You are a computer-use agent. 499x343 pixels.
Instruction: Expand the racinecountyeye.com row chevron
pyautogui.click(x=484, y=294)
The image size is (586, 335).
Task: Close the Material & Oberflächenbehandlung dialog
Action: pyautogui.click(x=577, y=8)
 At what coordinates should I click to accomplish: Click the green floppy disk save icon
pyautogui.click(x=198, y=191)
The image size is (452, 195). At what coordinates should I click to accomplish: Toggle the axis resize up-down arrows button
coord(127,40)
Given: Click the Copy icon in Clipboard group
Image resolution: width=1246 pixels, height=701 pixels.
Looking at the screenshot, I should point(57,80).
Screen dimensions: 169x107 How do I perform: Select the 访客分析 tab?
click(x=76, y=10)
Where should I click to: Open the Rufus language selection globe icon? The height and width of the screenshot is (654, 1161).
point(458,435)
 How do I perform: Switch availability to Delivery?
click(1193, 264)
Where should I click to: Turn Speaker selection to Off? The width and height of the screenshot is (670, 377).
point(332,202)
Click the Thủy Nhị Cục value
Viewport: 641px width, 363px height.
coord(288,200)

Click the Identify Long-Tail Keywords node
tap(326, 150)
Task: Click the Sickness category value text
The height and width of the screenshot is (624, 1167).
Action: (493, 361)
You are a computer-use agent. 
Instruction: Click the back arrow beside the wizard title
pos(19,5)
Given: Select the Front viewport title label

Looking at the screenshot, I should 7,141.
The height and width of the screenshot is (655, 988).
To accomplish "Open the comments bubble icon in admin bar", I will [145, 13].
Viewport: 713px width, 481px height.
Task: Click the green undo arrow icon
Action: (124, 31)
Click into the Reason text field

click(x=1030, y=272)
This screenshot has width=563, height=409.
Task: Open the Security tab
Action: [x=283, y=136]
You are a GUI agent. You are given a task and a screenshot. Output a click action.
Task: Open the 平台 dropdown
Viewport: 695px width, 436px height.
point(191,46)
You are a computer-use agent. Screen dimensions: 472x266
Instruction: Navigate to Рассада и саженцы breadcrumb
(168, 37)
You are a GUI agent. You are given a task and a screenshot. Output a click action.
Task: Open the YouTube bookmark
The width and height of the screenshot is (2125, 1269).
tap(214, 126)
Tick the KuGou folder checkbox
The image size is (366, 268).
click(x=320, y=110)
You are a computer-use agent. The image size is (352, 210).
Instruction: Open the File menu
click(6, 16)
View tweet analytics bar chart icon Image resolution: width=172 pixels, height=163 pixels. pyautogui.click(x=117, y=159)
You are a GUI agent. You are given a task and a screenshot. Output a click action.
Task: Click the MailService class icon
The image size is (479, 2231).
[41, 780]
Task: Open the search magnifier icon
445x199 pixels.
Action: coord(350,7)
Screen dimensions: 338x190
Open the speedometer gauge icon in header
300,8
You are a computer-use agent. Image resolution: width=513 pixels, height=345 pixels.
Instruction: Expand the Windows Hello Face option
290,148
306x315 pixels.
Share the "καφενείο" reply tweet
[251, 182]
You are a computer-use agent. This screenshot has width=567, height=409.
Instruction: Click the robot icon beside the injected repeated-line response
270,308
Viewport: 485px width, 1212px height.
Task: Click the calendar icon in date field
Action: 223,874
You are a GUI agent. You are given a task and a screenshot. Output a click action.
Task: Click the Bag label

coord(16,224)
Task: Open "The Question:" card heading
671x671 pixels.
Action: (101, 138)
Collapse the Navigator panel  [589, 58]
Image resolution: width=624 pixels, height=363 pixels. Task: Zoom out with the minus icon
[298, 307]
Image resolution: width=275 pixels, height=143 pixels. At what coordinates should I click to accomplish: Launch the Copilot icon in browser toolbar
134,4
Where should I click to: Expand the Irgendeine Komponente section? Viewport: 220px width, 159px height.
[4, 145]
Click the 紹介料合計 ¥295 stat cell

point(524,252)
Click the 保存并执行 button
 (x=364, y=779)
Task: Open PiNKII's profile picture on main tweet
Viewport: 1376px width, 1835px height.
══════
Copy out the lines in the records above, starting with the line that contains "You are a computer-use agent. This" and ending with the line that contains "Collapse the Navigator", both included.

You are a computer-use agent. This screenshot has width=567, height=409.
Instruction: Click the robot icon beside the injected repeated-line response
270,308
Viewport: 485px width, 1212px height.
Task: Click the calendar icon in date field
Action: 223,874
You are a GUI agent. You are given a task and a screenshot. Output a click action.
Task: Click the Bag label

coord(16,224)
Task: Open "The Question:" card heading
671x671 pixels.
Action: (101, 138)
Collapse the Navigator panel  [589, 58]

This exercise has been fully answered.